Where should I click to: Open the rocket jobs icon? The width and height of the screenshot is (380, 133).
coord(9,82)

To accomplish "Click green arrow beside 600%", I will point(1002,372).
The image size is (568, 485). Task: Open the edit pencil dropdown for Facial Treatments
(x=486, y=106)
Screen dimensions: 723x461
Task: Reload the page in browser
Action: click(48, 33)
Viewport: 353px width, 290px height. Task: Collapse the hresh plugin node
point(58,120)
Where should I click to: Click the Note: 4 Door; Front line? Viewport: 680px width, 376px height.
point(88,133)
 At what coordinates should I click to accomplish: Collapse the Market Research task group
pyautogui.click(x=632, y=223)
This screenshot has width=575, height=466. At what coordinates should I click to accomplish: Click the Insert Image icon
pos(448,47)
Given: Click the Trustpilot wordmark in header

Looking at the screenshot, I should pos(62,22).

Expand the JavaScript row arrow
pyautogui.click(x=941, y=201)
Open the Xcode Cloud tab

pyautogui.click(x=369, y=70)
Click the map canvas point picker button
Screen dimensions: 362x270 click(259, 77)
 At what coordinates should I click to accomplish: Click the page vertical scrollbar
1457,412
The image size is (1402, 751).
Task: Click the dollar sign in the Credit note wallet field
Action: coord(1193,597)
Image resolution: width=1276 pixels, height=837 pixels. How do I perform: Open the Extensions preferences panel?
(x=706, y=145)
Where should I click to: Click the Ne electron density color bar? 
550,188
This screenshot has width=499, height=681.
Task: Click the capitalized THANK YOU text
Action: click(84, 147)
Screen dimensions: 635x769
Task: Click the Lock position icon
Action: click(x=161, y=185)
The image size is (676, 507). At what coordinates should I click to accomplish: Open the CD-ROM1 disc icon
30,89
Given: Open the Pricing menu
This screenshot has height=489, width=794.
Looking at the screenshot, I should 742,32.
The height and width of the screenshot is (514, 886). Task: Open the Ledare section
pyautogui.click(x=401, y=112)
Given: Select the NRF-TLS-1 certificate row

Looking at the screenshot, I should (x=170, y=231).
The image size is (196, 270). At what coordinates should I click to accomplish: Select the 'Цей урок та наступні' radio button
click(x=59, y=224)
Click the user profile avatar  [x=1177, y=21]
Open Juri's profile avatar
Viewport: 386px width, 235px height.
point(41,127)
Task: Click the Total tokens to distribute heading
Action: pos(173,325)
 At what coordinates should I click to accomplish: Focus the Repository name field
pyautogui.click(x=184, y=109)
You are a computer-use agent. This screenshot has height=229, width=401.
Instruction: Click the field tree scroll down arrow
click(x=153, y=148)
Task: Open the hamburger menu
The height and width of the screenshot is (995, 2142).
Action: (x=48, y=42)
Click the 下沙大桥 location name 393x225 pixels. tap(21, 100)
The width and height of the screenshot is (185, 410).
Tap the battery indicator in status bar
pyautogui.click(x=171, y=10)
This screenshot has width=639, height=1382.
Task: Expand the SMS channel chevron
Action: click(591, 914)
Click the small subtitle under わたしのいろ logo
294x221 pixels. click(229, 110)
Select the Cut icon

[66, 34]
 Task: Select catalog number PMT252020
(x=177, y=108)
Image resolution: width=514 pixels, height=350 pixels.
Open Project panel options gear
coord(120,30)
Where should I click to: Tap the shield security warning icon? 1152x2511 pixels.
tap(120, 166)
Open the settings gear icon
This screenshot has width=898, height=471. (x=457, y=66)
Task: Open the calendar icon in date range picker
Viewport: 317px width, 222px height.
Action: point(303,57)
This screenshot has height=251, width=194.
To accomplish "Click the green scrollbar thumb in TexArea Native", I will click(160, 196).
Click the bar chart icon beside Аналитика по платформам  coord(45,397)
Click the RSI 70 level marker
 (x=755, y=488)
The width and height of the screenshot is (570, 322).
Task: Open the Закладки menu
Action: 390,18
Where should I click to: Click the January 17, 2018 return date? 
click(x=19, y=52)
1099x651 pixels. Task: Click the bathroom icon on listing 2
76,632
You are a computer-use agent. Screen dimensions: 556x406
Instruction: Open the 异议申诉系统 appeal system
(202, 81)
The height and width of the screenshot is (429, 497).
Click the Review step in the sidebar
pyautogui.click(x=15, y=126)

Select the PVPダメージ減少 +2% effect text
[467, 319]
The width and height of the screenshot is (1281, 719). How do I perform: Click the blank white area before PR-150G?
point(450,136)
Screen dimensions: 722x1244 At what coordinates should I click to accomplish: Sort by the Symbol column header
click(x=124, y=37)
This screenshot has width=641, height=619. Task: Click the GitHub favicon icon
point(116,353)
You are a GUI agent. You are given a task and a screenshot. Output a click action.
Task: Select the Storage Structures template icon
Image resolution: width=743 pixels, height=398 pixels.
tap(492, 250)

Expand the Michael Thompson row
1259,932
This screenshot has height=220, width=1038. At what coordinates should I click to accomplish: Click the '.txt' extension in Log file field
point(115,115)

::::

### Direction
Please reproduce the data above verbatim, from its first line through the line containing "Action: click(48, 33)", including both ends.

### Reply
Where should I click to: Open the rocket jobs icon? The width and height of the screenshot is (380, 133).
coord(9,82)

To accomplish "Click green arrow beside 600%", I will point(1002,372).
The image size is (568, 485). Task: Open the edit pencil dropdown for Facial Treatments
(x=486, y=106)
Screen dimensions: 723x461
Task: Reload the page in browser
Action: click(48, 33)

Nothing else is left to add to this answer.